Because MCC treatment has been compared to melanoma, other novel approaches have been explored including isolated limb perfusion with Mmelphalan. Gupta et al. were able to show resolution of in-transit metastases in an isolated case report [6]. Unfortunately, most recommendations for therapy of MCC are based on anecdotal reports.

Treatment of metastatic disease from MCC with surgical resection has been for palliation of symptoms. No evidence exists for a survival advantage at this time. Metastases have been reported to lymph nodes, kidney, small bowel, pancreatic body, adrenal glands, abdominal wall, bone marrow, meninges, and parathyroid glands [13]. Although we were unaware of the diagnosis of MCC metastatic to the pancreatic head until after surgery in our patient, he was by all other objective criteria a surgical candidate. The fact that there was no additional evidence of disease at the time of surgery also raises the question of whether resection of isolated metastases provides any survival advantage. Given the small numbers of patients with isolated metastatic MCC, it will be difficult to prove whether aggressive surgical management such as pancreaticoduodenectomy in limited situations is warranted.

Radiation therapy (XRT) may also be used in the adjuvant setting for local recurrence or margin positive resections. Currently, there is no standard radiation regimen. A survival advantage has been suggested by few retrospective analyses. Specifically, Ott et al. [8] used XRT in non-specified doses (less or greater than 45 Gy) and showed a survival advantage for those receiving 45 Gy or more to the primary site or regional lymph nodes after resection.
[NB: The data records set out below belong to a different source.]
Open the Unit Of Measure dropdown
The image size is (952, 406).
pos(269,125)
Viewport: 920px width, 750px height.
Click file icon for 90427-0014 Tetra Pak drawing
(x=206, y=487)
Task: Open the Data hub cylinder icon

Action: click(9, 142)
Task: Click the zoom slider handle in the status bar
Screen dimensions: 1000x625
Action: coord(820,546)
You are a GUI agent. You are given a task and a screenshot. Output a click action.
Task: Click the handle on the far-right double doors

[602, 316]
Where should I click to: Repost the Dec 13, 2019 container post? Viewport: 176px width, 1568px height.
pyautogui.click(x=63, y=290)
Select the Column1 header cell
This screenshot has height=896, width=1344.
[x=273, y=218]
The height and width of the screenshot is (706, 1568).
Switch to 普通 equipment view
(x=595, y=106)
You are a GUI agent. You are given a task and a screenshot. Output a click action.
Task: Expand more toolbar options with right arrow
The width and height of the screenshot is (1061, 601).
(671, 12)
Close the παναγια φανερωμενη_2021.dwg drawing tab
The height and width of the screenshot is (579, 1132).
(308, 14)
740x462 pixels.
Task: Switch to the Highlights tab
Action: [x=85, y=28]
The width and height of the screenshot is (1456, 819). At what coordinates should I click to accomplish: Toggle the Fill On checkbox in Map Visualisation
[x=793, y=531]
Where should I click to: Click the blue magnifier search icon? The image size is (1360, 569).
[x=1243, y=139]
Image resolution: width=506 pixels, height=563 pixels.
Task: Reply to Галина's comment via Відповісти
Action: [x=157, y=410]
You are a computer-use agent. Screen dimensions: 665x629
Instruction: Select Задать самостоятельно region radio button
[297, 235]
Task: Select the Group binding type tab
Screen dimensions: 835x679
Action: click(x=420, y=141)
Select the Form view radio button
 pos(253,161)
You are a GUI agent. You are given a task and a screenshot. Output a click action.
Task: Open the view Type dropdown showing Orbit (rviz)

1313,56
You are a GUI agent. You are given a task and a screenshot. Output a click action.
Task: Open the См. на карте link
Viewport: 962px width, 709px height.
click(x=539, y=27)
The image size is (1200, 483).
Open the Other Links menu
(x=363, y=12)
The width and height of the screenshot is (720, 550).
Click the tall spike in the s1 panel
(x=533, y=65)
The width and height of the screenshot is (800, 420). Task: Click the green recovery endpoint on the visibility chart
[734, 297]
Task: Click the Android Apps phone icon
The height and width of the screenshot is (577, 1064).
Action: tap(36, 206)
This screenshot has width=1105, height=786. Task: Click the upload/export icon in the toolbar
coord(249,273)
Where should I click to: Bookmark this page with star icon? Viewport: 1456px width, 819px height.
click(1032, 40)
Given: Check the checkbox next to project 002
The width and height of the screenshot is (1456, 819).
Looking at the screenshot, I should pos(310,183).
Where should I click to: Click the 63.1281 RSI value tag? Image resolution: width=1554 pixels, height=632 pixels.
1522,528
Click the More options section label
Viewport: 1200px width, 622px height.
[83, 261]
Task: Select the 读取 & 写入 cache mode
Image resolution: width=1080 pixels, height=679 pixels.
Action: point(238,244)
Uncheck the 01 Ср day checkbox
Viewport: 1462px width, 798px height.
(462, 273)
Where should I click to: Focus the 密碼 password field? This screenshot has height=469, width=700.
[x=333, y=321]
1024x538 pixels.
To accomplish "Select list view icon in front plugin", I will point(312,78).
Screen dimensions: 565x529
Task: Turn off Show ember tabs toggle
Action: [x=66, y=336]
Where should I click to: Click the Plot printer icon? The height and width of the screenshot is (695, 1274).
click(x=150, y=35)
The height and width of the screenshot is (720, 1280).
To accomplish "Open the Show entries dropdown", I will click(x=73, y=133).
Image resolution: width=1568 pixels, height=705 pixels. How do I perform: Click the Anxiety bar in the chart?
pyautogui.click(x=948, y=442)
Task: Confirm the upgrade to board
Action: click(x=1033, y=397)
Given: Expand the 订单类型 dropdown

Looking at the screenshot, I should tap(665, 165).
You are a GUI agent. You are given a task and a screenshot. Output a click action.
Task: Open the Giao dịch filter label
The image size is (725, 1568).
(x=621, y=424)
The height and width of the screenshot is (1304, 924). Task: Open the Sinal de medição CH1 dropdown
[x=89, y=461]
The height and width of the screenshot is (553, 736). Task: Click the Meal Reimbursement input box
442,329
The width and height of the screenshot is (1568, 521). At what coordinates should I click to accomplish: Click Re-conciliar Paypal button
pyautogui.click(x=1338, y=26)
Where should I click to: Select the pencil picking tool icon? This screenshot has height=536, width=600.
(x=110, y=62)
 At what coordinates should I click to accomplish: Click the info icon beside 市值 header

The role of chemotherapy in treating MCC may be the least well studied aspect of adjuvant therapy. Since MCC was initially thought to be resistent to chemotherapy, this modality is mainly reserved for metastatic disease. The typical approach uses regimens similar to those for small cell lung cancer and neuroendocrine tumors in other locations [2, 3, 6]. Some common regimens include cisplatin with etoposide, cytoxan with adriamycin and vincristine, cisplatin with adriamycin, and streptazocin with 5- fluorouracil [4, 8]. The results of therapy are far from promising with significant morbidity reported from the regimens themselves including bone marrow suppression and tumor lysis syndrome [3, 14]. Death from chemotherapeutic toxicities is also common [14].

CONCLUSION

MCC is an aggressive small cell neoplasm that requires wide local excision (2-3 cm margins) and attention to the lymph node basin. The optimal mechanism for lymph node evaluation and management has not been clearly delineated, but sentinel node technology shows promise for identifying selected patients for lymph node dissection. Local recurrence, nodal disease and distant metastases are common with MCC and warrant aggressive local-regional treatment. Radiation therapy may decrease local recurrence and nodal disease. Chemotherapy is of questionable use and has significant toxicity associated with it. Resection of isolated metastatic disease is appropriate for palliation. However, further investigation is required to evaluate its ability to prolong survival.